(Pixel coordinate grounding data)
=======
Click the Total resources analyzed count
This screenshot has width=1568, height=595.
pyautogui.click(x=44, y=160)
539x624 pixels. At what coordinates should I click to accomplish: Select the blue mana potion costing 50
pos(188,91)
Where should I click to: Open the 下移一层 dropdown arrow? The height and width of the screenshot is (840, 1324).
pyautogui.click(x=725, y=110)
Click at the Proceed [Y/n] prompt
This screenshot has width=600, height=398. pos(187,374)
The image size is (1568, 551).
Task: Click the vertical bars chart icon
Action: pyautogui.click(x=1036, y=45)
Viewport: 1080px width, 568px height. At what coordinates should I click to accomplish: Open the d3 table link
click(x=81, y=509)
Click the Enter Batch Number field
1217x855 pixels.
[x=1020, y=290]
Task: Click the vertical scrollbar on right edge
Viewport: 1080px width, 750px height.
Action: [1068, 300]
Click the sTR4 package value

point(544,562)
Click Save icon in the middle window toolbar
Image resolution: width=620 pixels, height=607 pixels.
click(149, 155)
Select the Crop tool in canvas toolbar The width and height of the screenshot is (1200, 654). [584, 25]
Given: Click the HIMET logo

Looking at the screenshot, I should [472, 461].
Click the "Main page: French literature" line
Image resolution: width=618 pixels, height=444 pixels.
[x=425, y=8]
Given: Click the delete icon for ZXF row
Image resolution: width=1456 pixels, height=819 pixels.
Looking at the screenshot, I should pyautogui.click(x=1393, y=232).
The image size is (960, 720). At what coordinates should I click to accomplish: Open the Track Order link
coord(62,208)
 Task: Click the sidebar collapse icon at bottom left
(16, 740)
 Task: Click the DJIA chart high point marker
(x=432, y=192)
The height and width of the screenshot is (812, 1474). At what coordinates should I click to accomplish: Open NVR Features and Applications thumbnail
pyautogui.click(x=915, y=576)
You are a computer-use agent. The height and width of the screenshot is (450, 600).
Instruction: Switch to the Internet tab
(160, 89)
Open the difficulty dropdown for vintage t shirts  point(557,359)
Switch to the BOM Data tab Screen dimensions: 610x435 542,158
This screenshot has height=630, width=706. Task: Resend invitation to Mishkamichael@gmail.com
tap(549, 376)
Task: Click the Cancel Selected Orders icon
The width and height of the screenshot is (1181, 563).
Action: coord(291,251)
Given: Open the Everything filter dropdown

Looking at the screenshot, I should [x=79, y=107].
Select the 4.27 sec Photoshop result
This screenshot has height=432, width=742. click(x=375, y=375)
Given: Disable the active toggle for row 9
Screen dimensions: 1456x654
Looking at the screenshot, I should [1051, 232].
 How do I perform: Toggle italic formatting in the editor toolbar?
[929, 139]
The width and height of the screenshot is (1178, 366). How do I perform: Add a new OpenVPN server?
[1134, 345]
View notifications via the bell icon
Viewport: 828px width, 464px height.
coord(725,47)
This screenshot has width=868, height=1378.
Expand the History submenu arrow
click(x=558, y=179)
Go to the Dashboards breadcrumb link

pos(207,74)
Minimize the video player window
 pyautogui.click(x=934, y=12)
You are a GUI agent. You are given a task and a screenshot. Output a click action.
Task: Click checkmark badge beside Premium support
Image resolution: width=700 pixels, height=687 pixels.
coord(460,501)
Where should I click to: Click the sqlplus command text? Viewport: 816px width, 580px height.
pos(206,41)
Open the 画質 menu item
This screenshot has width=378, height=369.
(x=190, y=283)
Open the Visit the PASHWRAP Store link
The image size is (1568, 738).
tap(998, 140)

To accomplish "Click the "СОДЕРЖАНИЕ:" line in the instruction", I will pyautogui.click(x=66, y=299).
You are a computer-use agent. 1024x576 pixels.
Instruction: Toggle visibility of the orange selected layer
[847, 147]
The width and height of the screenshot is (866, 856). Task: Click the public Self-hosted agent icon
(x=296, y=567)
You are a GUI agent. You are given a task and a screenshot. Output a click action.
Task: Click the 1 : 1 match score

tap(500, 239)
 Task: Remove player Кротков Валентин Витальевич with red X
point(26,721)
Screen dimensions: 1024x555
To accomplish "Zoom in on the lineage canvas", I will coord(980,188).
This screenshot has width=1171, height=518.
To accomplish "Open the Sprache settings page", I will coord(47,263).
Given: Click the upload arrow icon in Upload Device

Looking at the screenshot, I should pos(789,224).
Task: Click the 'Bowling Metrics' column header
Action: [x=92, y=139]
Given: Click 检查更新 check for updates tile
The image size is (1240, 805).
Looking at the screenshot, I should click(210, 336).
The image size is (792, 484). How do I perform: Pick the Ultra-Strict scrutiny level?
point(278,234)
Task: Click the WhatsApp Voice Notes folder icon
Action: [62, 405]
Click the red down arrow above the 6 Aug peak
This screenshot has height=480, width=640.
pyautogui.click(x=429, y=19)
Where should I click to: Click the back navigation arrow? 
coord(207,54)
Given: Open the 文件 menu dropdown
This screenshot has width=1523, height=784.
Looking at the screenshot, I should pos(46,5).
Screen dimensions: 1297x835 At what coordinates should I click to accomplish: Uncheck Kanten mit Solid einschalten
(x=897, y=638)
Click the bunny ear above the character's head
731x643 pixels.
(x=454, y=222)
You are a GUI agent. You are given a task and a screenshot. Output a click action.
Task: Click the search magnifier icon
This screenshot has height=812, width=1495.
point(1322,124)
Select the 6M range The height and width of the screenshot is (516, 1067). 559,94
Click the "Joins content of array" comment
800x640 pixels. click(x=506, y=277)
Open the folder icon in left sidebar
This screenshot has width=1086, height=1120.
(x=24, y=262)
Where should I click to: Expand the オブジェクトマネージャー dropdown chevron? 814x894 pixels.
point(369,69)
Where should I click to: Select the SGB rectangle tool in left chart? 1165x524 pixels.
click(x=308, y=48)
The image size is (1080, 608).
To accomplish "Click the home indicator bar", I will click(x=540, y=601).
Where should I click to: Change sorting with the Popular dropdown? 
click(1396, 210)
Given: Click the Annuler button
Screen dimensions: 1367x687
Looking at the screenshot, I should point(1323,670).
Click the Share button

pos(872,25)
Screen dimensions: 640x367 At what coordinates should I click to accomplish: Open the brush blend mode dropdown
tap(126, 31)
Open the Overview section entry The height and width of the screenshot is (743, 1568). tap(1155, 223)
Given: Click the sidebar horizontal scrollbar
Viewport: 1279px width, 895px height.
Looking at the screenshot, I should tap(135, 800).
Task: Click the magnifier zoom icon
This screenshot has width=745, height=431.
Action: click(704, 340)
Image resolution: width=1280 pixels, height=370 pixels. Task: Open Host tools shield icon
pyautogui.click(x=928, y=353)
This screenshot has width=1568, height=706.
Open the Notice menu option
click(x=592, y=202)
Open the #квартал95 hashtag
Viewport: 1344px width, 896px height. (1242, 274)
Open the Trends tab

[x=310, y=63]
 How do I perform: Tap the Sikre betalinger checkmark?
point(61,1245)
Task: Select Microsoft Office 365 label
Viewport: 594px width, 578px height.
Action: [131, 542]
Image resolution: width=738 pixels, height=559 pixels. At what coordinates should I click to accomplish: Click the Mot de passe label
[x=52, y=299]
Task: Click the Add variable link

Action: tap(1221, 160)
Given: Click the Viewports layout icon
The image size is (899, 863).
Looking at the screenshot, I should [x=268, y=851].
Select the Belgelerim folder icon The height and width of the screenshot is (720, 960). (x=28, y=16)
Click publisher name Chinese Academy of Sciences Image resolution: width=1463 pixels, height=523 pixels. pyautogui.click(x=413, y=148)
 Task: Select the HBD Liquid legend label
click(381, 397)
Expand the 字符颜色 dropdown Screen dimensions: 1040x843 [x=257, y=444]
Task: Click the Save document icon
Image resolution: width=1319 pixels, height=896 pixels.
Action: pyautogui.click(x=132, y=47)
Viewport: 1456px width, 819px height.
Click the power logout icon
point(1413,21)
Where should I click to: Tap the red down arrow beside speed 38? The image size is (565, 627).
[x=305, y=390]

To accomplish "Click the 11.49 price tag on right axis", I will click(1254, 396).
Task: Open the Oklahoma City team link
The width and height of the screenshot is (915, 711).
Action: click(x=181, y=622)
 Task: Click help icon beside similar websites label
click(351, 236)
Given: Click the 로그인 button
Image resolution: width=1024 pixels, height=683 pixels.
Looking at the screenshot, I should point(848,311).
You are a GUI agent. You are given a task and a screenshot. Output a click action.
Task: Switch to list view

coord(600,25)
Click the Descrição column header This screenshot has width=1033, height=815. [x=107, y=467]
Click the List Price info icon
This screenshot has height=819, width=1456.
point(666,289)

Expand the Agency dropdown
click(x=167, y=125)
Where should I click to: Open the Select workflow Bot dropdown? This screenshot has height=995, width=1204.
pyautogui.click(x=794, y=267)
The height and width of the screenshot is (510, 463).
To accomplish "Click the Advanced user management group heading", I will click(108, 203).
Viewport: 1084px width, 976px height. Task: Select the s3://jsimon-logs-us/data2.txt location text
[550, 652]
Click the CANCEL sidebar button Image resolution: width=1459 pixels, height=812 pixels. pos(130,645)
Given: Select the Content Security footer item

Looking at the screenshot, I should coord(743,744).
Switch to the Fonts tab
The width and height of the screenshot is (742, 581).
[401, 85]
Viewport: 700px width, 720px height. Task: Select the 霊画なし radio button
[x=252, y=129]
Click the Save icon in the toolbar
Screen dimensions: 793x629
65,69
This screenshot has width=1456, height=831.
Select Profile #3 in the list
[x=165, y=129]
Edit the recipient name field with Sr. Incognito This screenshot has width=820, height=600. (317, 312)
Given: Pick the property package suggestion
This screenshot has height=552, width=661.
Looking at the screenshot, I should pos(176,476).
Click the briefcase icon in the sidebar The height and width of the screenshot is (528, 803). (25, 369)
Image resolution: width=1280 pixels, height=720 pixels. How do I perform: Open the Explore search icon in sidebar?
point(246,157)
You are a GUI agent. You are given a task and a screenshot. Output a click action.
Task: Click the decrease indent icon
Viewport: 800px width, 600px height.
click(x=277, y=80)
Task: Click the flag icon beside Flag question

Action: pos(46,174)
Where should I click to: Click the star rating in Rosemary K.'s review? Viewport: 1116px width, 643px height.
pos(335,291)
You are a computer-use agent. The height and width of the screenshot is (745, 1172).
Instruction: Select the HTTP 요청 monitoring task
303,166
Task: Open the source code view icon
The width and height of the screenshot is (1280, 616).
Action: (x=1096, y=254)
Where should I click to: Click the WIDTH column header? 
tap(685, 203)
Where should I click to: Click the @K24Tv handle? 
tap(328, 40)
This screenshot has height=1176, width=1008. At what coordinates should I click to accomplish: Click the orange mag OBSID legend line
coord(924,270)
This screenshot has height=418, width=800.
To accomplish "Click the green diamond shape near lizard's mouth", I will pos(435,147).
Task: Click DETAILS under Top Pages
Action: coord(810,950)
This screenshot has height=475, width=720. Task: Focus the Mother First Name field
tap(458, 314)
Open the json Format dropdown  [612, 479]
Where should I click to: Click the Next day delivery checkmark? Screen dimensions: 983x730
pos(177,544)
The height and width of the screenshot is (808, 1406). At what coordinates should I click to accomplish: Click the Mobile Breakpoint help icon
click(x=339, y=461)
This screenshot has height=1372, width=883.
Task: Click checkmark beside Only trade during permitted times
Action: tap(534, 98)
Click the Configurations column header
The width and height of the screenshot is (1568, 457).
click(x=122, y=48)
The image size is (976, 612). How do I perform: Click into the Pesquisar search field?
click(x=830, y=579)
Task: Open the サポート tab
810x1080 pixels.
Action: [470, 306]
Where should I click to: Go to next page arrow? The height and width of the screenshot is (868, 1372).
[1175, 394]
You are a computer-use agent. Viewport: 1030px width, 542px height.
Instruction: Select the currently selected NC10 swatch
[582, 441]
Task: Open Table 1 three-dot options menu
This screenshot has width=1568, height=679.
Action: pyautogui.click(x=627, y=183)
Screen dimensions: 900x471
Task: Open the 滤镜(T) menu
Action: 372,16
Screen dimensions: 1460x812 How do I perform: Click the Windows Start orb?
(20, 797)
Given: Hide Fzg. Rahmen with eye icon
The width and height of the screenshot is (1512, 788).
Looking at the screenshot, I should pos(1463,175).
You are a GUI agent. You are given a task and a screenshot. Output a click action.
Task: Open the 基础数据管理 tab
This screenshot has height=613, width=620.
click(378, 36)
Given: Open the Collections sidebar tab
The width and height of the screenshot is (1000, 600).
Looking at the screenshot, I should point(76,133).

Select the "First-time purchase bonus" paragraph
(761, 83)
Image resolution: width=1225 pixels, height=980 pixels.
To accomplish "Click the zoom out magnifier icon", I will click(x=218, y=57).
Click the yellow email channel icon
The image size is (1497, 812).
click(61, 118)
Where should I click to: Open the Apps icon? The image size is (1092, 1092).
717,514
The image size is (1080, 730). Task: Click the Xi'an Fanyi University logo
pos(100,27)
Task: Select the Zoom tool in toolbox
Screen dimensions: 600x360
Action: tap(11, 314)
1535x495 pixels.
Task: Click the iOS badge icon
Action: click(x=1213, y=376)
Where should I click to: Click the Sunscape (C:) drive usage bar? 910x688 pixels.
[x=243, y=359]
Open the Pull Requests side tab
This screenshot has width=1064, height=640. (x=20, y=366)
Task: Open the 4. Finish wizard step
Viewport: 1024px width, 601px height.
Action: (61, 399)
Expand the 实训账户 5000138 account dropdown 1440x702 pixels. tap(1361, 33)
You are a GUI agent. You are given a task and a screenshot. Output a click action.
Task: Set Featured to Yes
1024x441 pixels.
=======
Your assignment =>
An exact, complete copy of the lines above from the one with "This screenshot has width=868, height=1378." through the one with "Open the 画質 menu item" is the whole answer.

Answer box =>
This screenshot has width=868, height=1378.
Expand the History submenu arrow
click(x=558, y=179)
Go to the Dashboards breadcrumb link

pos(207,74)
Minimize the video player window
 pyautogui.click(x=934, y=12)
You are a GUI agent. You are given a task and a screenshot. Output a click action.
Task: Click checkmark badge beside Premium support
Image resolution: width=700 pixels, height=687 pixels.
coord(460,501)
Where should I click to: Click the sqlplus command text? Viewport: 816px width, 580px height.
pos(206,41)
Open the 画質 menu item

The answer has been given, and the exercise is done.